From the entries below, extract every line that includes the word "team".

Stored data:
• • • • • • •

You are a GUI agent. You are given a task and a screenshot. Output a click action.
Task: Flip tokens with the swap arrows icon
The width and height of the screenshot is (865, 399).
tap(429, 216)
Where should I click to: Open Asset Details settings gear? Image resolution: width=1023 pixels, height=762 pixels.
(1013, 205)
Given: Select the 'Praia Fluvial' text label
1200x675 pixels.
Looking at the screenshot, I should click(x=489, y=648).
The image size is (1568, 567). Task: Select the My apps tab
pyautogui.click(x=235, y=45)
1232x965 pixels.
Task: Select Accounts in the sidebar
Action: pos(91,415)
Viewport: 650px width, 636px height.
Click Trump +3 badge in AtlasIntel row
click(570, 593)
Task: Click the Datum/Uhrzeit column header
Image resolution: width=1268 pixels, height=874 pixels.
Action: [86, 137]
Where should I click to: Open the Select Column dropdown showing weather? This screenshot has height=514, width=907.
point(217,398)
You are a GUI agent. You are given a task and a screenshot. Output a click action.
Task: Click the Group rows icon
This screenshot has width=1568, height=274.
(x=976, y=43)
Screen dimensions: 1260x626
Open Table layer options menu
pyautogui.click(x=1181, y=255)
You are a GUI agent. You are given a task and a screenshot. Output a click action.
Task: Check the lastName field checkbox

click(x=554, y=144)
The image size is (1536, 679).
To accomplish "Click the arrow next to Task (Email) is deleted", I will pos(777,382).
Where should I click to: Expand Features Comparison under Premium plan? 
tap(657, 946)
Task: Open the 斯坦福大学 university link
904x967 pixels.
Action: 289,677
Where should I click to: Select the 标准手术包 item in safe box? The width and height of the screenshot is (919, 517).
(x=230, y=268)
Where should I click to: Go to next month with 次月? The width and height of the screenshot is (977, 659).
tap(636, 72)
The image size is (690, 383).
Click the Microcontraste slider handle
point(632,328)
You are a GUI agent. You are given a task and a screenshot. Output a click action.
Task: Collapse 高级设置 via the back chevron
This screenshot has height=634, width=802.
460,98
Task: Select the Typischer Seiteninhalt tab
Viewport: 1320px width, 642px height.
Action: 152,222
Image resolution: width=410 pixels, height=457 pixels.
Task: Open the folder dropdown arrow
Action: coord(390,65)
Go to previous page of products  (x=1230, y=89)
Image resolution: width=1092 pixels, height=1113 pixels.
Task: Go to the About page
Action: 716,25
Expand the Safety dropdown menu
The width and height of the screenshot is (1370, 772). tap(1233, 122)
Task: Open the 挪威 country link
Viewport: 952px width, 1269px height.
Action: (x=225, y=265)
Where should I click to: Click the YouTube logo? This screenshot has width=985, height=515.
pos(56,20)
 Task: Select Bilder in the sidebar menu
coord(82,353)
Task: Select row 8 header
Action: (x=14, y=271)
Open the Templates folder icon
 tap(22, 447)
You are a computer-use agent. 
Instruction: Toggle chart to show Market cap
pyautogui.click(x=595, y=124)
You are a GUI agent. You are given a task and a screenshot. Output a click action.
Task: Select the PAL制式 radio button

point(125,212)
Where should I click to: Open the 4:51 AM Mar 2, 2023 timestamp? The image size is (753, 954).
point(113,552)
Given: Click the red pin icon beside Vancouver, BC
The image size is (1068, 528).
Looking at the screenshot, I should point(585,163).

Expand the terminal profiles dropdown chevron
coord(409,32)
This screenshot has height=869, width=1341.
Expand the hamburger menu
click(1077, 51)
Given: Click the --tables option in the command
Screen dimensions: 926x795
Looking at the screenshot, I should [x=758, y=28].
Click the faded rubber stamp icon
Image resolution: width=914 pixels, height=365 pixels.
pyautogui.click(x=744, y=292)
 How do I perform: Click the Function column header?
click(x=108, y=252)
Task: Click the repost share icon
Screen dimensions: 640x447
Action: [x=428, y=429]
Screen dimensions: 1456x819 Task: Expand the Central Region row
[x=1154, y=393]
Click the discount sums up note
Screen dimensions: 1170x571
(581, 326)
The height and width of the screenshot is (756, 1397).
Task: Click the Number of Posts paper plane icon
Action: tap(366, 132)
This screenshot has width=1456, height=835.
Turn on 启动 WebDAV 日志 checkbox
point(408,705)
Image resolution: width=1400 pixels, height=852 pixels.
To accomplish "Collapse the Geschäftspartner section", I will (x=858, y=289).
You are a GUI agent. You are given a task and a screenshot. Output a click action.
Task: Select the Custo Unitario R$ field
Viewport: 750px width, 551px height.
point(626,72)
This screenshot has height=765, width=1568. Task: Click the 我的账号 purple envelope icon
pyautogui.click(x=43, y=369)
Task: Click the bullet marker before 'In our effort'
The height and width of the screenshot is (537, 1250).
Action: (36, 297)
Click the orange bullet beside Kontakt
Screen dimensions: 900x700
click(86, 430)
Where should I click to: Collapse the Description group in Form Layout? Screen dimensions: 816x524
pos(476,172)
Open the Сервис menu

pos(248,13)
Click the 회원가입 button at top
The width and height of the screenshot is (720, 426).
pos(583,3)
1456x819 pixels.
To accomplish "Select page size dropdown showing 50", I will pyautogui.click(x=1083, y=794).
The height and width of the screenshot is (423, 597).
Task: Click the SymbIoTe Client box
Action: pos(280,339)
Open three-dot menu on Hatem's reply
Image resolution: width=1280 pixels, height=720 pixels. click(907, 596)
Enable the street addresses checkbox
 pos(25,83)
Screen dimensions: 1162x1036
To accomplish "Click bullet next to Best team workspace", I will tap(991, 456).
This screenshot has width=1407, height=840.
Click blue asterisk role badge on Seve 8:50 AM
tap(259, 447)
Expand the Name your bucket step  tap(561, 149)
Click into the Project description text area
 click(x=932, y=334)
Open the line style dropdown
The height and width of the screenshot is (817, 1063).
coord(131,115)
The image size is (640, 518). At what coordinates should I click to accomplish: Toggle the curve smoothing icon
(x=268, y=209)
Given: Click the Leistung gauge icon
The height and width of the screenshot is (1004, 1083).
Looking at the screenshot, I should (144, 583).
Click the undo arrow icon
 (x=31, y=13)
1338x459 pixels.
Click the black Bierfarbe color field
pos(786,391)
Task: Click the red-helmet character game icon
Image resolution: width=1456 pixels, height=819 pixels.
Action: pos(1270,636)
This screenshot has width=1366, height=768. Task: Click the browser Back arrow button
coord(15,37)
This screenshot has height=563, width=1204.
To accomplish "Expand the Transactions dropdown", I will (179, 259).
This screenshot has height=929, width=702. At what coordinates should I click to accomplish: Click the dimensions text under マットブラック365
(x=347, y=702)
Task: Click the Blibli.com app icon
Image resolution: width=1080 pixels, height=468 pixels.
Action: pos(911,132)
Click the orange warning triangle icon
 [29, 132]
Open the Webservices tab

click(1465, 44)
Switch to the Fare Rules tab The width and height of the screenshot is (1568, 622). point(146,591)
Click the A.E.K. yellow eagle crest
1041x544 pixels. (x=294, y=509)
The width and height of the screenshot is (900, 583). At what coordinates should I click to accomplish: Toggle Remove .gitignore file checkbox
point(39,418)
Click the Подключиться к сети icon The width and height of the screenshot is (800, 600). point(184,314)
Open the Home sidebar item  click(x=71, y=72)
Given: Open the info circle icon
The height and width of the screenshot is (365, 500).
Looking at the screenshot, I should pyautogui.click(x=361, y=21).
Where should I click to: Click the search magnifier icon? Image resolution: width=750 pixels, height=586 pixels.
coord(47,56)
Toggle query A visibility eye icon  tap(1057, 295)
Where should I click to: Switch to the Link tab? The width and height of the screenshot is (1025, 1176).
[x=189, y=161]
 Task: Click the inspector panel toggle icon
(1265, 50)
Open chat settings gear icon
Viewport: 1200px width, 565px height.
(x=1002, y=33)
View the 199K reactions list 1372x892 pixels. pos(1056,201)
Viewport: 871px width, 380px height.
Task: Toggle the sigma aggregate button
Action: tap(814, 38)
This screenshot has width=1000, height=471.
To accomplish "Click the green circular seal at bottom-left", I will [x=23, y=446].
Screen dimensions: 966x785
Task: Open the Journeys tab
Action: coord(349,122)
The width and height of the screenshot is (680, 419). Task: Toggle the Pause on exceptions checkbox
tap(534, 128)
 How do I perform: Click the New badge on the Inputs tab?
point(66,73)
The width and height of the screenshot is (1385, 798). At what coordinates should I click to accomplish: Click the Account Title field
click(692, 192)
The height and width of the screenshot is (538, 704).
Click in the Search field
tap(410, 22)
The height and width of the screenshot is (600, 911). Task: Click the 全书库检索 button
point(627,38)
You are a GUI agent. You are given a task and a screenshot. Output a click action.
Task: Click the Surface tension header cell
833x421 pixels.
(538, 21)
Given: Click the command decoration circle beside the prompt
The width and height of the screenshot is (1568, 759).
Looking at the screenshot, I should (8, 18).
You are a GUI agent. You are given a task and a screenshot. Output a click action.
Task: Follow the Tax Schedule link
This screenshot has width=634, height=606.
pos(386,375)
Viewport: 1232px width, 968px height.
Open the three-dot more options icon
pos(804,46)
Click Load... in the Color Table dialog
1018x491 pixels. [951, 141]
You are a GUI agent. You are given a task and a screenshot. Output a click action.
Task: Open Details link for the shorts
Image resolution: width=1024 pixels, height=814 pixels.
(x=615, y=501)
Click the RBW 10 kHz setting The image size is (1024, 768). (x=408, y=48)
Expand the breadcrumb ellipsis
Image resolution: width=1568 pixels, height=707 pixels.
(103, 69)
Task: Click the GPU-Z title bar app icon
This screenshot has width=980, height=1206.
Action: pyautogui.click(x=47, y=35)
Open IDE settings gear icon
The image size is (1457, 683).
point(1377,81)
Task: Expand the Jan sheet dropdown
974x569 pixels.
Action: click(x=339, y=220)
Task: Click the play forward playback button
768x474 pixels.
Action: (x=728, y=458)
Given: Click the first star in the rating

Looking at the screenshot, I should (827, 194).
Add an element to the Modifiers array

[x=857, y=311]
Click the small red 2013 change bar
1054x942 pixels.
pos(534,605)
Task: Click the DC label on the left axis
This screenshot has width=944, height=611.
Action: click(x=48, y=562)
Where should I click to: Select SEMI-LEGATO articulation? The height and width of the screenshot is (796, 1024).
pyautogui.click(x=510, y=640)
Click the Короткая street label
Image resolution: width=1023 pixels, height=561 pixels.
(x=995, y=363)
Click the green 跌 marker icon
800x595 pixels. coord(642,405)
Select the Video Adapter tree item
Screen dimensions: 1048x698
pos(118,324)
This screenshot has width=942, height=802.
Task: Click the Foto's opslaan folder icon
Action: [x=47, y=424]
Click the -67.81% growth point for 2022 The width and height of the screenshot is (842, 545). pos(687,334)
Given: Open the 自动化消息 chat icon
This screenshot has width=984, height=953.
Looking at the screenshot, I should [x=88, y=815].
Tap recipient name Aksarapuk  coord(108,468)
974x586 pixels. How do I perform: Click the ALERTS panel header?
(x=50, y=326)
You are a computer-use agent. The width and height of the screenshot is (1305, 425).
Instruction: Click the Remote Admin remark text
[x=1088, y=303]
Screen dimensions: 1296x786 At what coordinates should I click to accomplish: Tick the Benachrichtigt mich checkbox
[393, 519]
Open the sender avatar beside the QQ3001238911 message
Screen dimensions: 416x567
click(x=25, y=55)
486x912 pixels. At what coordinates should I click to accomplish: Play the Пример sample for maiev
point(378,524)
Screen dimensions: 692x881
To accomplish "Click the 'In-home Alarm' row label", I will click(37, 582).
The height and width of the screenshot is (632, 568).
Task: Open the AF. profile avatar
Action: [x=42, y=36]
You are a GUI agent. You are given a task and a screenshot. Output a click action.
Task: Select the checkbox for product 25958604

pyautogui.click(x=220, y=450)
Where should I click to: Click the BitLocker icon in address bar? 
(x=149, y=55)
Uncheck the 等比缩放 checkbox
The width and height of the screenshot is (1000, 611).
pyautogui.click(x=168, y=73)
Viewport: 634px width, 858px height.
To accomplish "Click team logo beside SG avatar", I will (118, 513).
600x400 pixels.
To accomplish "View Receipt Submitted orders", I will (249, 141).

• • • • • • •

● **Problem solution**:
To accomplish "Click bullet next to Best team workspace", I will tap(991, 456).
To accomplish "Click team logo beside SG avatar", I will (118, 513).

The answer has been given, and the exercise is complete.